_Objective_: Reproduce verbatim only the lines of the material starting at the line containing "Open the Total" and ending at the line containing "Action: tap(115, 168)", with both of those lines included.
:: Data records ::
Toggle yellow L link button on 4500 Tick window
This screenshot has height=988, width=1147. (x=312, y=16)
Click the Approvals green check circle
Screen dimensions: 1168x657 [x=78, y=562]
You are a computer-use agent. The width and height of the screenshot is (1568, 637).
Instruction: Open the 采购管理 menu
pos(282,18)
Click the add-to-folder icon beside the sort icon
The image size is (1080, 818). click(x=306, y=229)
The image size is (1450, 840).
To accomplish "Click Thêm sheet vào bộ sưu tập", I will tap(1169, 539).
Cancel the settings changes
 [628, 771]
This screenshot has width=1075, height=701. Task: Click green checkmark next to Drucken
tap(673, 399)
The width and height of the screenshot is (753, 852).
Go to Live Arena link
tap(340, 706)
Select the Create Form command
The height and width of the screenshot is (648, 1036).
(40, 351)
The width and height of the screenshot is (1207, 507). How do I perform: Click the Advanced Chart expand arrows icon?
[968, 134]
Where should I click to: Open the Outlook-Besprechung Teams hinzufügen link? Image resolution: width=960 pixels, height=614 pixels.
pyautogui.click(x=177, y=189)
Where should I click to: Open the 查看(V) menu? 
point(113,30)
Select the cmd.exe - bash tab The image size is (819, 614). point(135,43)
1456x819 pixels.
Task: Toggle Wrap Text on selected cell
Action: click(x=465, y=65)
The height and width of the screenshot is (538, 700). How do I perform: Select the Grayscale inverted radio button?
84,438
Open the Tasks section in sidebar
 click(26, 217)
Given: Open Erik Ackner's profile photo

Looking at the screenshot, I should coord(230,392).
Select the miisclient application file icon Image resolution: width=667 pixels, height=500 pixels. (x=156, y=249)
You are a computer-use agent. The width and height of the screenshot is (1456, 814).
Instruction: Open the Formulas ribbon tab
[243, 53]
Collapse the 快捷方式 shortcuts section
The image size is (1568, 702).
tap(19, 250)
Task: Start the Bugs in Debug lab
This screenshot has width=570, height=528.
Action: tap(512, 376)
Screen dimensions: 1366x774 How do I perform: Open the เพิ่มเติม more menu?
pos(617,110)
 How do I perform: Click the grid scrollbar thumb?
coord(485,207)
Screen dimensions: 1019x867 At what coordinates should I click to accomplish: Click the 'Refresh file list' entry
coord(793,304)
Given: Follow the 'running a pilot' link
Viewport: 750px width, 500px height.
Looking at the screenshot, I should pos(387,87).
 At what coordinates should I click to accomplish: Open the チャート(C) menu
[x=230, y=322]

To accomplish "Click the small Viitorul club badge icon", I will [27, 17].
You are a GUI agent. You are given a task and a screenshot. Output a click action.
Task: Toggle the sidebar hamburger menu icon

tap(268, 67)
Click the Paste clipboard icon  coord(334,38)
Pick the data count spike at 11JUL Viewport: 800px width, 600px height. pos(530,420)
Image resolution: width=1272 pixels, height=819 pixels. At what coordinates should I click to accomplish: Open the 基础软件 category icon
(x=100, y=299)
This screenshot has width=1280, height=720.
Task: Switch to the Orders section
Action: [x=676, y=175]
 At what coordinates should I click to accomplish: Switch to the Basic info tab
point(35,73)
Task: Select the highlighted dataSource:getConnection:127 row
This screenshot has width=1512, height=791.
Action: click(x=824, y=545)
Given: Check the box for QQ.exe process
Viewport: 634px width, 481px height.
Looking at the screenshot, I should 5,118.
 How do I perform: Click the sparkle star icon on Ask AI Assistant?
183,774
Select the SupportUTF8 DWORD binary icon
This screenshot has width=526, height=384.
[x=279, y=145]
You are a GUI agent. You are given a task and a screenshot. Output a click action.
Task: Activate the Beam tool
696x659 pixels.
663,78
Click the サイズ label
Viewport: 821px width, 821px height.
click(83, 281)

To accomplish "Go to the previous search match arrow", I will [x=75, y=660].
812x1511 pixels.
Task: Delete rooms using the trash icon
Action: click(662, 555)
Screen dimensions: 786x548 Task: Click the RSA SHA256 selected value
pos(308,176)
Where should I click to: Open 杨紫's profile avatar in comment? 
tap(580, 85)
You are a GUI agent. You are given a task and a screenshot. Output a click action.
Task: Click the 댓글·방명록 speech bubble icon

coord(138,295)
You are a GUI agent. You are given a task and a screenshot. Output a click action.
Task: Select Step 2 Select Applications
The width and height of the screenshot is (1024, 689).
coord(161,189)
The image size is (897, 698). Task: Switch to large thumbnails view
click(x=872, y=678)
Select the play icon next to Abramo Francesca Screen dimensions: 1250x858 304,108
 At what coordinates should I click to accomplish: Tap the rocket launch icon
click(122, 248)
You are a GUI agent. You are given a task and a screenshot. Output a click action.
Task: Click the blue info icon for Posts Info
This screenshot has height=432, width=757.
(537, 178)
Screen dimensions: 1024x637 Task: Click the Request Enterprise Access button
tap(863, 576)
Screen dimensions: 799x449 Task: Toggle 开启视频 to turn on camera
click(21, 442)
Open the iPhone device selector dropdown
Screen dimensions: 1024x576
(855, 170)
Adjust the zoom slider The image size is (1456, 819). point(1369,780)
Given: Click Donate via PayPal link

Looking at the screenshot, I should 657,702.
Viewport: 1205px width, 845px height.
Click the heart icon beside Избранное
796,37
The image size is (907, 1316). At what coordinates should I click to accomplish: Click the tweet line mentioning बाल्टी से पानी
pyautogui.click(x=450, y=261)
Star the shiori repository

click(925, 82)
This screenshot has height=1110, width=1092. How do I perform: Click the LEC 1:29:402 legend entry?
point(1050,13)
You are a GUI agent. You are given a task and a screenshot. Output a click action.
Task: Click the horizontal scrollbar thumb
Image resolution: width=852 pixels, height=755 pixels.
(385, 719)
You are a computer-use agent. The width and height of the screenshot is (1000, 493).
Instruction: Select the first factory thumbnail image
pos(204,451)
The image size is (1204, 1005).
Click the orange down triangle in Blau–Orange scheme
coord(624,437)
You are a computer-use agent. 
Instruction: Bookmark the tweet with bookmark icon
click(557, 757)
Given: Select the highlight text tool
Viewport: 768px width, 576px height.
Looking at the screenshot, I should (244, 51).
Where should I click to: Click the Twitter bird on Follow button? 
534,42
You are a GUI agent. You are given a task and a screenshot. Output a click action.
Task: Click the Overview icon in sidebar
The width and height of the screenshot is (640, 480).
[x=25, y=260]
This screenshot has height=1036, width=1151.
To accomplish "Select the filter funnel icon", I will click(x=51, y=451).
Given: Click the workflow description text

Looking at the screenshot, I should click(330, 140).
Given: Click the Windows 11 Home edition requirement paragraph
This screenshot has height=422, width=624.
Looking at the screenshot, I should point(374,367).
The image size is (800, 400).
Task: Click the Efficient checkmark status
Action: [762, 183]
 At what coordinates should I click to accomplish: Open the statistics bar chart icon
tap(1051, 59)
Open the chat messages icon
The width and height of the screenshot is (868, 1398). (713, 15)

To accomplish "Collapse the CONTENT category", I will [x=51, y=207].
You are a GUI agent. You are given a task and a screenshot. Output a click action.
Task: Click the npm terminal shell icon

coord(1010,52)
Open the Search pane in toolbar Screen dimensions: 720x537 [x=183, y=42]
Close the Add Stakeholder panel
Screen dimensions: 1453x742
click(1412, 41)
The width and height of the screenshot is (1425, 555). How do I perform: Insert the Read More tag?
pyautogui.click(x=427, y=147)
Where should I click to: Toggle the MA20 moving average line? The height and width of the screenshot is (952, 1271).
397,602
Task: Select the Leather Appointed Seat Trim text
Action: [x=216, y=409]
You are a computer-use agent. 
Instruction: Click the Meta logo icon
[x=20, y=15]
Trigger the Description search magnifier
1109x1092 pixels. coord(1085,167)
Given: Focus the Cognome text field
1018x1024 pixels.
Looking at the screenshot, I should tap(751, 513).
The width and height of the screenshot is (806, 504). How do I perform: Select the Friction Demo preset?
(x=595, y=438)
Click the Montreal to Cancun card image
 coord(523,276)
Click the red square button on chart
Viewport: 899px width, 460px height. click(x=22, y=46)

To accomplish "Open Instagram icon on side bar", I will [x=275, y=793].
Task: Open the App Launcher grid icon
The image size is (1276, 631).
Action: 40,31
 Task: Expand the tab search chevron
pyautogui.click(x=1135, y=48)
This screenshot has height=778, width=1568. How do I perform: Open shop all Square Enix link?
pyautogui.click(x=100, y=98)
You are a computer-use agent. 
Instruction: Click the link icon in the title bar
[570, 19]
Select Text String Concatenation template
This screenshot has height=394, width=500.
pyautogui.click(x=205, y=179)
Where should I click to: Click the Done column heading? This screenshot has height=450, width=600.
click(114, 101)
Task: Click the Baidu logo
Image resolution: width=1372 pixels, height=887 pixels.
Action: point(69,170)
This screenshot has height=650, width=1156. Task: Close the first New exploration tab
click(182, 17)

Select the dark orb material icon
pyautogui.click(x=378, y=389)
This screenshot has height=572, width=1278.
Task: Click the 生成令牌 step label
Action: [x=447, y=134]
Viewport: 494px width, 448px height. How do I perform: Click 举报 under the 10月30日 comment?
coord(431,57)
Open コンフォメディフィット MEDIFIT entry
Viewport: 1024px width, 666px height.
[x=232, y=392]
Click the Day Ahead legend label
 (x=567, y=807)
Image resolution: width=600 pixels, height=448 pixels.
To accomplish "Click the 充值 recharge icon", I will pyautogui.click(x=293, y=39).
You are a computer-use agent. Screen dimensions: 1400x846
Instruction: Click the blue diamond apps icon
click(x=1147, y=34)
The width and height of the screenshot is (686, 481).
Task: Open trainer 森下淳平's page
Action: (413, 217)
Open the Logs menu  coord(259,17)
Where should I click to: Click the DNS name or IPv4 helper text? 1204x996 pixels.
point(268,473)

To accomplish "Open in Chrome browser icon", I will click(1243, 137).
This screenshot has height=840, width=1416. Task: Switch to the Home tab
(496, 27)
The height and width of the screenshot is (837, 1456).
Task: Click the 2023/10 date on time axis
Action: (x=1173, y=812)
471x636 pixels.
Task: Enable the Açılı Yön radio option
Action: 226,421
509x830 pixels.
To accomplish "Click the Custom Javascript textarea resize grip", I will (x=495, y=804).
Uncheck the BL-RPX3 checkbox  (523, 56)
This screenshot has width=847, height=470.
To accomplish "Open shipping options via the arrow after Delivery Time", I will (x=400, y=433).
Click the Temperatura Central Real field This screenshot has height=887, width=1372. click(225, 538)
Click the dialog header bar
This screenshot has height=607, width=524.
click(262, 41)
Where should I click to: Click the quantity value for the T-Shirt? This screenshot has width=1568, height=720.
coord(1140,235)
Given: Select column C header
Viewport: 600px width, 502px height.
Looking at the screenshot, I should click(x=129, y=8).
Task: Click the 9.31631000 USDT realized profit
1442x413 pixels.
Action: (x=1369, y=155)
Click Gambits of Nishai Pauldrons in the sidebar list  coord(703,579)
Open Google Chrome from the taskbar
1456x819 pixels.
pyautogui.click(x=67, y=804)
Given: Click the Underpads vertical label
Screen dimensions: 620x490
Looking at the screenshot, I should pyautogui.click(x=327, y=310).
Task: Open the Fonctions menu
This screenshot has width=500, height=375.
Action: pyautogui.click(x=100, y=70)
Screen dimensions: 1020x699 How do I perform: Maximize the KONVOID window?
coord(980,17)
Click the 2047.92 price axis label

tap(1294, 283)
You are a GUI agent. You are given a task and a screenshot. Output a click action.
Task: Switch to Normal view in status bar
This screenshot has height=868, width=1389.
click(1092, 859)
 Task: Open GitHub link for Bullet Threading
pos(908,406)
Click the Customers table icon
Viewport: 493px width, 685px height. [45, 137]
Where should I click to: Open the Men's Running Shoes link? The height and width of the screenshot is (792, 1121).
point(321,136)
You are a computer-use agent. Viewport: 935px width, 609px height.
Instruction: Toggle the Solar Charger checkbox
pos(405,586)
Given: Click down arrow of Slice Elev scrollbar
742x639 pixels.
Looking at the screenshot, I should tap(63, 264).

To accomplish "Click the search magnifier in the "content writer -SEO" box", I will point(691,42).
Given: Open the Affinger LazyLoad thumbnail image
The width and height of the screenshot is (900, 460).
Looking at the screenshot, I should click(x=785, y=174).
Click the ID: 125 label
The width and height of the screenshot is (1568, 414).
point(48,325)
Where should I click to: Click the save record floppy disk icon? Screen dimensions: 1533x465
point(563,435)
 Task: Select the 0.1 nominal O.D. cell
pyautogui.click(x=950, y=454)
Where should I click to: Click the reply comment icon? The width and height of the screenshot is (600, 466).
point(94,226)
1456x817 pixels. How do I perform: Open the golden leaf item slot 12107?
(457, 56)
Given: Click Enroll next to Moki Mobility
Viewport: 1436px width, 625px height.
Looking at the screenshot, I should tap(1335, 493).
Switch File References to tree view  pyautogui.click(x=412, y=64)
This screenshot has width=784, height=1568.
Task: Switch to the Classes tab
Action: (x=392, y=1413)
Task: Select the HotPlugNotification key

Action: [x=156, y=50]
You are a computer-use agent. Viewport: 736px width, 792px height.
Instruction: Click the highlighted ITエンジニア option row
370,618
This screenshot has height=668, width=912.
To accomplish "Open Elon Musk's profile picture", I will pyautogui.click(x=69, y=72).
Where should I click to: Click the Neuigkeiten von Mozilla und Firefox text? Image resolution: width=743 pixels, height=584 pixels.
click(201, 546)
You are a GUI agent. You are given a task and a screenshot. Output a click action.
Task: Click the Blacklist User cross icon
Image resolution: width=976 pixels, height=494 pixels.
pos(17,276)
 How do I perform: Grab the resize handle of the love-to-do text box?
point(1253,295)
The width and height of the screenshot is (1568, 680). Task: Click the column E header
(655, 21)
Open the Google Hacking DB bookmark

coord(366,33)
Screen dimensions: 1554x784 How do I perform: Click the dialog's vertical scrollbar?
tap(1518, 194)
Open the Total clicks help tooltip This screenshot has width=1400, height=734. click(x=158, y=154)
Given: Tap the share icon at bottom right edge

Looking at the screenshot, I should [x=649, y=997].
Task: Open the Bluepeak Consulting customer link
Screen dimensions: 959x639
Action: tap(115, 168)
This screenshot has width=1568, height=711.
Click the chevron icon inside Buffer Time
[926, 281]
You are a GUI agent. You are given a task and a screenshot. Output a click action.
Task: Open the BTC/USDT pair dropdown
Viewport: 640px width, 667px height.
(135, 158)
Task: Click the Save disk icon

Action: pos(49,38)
:::
_Result for this task_:
Open the Total clicks help tooltip This screenshot has width=1400, height=734. click(x=158, y=154)
Given: Tap the share icon at bottom right edge

Looking at the screenshot, I should [x=649, y=997].
Task: Open the Bluepeak Consulting customer link
Screen dimensions: 959x639
Action: tap(115, 168)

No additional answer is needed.